The first aircraft flew for the first time on June 7th, 1927. The S.5's came 1st and 2nd in the 1927 race held at Venice ( Italy ), the winning aircraft ( Serial number N220 ) was flown by Flight Lieutenant Sidney Norman Webster ( 1900 - 1984 ) at an average speed of 281.66 mph ( 453.28 km/h ). One S.5, N221, crashed during an attempt on the world air speed record on March 12th, 1928, killing the pilot Flight Lieutenant Samuel Kinkead ( who had flown the Gloster IV in the 1927 Schneider Trophy Race ).
Reginald J. Mitchell decided that the Napier engined aircraft had reached its limits of performance due to the powerplant and for the 1929 Schneider Trophy race, redesigned the aircraft with a new Rolls - Royce engine as the Supermarine S.6. Concern over the unreliability of the Gloster VI, led to the High Speed Flight entering one S.5 ( N219 ) along with the two S.6's for the race. The S.5 flown by Flight Lieutenant David D'Arcy Alexander Greig ( 1900 - 1986 ) finished third in 46 minutes 15 seconds at a speed of 282.11 mph ( 454.20 km/h ), behind the winning S.6 flown by Flying Officer Henry Richard Danvers ’ Dick ’ Waghorn ( 1904 - 1931 ) and a Macchi M.52 ( Italian ).
The Coupe d'Aviation Maritime Jacques Schneider, commonly called the Schneider Trophy or Schneider Prize, was a trophy awarded annually ( and later, biennially ) to the winner of a race for seaplanes and flying boats.
Announced in 1912 by Jacques Schneider, a French financier, balloonist and aircraft enthusiast, the competition offered a prize of approximately £1,000. The race was held twelve times between 1913 and 1931. It was intended to encourage technical advances in civil aviation but became a contest for pure speed with laps over a ( usually ) triangular course ( initially 280 km, later 350 km ). The contests were staged as time trials, with aircraft setting off individually at pre - agreed times, usually 15 minutes apart.
The contests were very popular and some attracted crowds of over 200,000 spectators. If an aero club won three races in five years, they would retain the trophy and the winning pilot would receive 75,000 francs for each of the first three wins. Each race was hosted by the previous winning country. The races were supervised by the Fédération Aéronautique Internationale and the aero club in the hosting country. Each club could enter up to three competitors with an equal number of alternatives.

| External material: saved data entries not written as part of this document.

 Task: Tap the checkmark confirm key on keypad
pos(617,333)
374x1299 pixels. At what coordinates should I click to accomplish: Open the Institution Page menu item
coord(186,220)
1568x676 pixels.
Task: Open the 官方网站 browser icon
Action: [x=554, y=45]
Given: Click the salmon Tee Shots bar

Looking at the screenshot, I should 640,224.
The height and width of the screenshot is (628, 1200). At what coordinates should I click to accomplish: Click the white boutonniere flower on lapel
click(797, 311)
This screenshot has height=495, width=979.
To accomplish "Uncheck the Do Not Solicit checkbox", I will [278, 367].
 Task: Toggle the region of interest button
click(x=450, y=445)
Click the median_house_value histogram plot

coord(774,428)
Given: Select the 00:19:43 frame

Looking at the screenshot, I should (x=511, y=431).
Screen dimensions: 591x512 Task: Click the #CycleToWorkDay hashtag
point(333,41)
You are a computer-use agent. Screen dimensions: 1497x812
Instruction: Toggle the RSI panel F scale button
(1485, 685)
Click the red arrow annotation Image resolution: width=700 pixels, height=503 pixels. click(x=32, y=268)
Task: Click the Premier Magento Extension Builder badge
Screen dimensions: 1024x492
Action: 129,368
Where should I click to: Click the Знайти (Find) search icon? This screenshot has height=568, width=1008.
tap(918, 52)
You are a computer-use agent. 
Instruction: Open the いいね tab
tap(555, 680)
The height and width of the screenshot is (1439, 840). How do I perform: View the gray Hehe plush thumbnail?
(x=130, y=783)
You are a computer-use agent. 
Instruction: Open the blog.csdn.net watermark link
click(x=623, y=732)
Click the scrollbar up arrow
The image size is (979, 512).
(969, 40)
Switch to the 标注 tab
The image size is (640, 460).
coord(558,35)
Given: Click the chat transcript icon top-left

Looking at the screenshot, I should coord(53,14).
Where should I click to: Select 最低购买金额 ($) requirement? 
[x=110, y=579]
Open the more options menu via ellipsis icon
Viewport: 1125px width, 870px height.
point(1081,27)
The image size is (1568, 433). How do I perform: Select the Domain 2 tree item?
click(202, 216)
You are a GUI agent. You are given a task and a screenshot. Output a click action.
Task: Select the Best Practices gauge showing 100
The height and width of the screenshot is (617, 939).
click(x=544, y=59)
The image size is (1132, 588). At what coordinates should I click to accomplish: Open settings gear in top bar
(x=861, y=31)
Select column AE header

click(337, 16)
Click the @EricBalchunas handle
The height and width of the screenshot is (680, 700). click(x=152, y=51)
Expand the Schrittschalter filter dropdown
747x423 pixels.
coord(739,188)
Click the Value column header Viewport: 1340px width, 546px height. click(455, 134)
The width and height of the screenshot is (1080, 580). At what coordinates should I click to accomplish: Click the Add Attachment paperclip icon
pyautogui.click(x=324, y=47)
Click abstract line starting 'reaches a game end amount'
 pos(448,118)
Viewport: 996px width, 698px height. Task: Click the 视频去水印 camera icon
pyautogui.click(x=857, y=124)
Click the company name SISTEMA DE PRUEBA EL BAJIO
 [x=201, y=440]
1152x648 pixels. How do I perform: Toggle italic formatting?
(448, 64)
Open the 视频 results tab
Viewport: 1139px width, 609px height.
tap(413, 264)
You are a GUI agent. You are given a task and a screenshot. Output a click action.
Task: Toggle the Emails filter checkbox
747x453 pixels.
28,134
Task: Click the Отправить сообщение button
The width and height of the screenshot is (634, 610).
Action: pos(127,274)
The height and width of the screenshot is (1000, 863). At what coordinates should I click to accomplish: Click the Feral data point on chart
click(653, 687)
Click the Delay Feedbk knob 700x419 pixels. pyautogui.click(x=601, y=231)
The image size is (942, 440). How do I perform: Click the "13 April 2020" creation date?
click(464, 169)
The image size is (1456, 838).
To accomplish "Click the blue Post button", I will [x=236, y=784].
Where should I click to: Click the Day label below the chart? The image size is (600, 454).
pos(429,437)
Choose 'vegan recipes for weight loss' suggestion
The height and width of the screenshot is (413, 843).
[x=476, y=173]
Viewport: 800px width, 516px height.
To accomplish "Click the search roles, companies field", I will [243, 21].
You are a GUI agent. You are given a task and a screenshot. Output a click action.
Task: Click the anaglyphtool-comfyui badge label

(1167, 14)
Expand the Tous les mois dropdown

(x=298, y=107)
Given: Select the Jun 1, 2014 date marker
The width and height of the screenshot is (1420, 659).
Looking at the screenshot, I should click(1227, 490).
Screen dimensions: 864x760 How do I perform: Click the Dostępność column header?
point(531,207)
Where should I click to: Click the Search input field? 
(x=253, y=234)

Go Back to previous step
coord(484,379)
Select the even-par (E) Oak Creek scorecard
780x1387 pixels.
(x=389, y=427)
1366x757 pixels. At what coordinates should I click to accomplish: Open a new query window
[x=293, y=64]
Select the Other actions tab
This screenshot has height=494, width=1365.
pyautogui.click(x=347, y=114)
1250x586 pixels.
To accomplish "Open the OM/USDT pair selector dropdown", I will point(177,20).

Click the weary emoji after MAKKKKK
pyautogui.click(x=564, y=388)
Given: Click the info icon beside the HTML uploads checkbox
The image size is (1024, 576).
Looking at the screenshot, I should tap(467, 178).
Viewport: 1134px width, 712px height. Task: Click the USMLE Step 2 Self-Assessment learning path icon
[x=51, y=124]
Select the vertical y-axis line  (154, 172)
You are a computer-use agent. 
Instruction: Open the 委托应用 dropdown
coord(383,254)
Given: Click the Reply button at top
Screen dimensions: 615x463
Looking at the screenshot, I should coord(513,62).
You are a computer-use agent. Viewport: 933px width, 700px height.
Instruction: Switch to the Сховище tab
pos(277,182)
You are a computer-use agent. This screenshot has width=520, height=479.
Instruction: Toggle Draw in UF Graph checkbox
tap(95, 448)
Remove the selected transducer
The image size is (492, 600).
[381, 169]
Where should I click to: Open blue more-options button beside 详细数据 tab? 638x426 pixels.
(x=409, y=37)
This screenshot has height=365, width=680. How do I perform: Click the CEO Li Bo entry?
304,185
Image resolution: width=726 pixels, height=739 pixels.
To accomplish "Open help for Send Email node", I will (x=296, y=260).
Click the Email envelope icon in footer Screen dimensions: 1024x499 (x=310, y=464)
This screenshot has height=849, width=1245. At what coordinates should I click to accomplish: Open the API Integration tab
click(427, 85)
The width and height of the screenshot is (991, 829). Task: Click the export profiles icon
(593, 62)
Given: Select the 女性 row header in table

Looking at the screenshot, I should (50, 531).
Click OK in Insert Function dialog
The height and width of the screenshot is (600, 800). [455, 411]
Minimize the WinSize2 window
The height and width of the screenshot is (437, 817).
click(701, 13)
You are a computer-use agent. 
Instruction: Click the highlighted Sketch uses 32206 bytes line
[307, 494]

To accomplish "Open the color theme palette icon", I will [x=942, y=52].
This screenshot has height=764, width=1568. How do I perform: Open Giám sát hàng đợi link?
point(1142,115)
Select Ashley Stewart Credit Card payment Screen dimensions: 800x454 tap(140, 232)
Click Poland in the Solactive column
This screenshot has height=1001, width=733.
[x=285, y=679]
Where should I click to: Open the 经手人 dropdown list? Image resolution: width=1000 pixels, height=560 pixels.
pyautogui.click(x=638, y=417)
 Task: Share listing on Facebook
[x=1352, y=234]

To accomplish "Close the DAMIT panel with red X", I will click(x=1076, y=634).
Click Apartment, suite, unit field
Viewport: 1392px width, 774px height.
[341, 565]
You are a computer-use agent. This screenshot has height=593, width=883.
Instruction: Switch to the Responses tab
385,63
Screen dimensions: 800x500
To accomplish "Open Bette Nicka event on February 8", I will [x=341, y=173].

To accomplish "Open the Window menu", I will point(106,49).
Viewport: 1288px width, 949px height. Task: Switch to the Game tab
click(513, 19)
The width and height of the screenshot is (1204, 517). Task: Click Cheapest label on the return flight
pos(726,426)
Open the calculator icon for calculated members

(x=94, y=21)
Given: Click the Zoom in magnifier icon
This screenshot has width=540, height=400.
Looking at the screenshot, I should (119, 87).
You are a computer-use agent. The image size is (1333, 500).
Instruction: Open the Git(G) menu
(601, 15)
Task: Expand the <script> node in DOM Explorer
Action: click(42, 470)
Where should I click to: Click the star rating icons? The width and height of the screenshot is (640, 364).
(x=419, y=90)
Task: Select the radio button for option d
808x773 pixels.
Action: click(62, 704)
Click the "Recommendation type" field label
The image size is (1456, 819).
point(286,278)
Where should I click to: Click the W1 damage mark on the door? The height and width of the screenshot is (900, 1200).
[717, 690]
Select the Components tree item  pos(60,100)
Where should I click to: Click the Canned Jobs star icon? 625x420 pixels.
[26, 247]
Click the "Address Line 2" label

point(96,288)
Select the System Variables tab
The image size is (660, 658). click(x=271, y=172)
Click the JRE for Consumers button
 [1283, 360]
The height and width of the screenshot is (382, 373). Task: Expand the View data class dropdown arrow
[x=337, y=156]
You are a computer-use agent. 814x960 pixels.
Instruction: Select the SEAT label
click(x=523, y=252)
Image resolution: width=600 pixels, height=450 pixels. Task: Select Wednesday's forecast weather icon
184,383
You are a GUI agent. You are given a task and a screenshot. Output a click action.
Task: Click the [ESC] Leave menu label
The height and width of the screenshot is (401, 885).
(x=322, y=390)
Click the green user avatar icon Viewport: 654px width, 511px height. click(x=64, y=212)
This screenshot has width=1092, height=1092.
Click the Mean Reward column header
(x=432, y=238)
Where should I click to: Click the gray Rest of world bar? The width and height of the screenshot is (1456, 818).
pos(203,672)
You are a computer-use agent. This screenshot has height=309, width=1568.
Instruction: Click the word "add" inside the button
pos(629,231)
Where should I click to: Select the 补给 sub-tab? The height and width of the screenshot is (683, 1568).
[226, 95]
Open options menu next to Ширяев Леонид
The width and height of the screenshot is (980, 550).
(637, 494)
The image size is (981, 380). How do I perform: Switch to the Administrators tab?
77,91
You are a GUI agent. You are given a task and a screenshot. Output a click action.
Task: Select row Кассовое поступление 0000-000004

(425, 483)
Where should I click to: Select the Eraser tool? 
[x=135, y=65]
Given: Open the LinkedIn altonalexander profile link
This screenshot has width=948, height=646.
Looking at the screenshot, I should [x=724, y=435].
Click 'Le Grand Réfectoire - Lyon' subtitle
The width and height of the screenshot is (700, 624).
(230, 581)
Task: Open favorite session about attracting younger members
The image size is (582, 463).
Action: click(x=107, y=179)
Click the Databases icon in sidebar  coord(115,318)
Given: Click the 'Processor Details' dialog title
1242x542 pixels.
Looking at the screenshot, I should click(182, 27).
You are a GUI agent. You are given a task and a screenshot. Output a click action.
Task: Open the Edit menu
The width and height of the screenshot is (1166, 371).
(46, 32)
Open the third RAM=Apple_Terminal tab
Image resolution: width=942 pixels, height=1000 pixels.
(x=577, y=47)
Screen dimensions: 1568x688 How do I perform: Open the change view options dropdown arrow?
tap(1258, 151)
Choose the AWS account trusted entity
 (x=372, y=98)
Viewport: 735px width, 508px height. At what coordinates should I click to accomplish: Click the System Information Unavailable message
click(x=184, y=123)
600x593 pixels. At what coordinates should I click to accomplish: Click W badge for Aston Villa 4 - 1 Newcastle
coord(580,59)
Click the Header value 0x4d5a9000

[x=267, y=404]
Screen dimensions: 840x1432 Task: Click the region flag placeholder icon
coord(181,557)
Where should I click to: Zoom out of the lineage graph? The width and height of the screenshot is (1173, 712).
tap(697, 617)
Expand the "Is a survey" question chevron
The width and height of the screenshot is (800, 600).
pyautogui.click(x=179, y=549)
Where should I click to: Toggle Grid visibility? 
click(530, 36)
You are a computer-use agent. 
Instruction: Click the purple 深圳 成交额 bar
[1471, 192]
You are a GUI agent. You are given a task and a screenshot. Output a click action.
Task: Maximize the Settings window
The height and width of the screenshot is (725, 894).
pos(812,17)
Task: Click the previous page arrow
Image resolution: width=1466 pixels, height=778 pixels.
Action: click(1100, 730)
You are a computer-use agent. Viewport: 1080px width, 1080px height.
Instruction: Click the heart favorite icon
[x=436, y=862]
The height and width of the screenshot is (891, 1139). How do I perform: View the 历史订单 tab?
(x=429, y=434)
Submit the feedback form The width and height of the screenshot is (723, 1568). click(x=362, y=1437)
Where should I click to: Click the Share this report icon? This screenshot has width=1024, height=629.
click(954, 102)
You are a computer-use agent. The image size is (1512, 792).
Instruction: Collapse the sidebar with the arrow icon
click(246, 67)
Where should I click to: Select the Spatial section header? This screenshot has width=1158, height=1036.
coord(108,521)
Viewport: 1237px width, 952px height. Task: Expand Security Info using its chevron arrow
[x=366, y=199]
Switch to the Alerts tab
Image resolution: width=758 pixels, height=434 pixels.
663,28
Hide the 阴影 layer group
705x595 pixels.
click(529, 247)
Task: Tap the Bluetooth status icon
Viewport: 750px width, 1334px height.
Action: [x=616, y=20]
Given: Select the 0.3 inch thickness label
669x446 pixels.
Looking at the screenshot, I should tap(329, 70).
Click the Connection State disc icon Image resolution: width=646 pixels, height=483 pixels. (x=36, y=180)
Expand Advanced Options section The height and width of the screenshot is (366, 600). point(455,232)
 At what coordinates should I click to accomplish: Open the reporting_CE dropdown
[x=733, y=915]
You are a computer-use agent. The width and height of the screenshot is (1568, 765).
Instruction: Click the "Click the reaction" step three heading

The race was significant in advancing aeroplane design, particularly in the fields of aerodynamics and engine design, and would show its results in the best fighters of the Second World War. The streamlined shape and the low drag, liquid - cooled engine pioneered by Schneider Trophy designs are obvious in the British Supermarine Spitfire, the American North American P - 51 Mustang and the Italian Macchi C.202 Folgore.
Between 1913 and 1931, The competition was won five times by the United Kingdom, three times by Italy, twice by the United States and once by France. The Schneider Trophy is now held at the Science Museum, South Kensington ( London, England ).
( sources : Wikipedia, www.rafweb.org )
Feature( s ) : Watercolour on a piece of cardboard.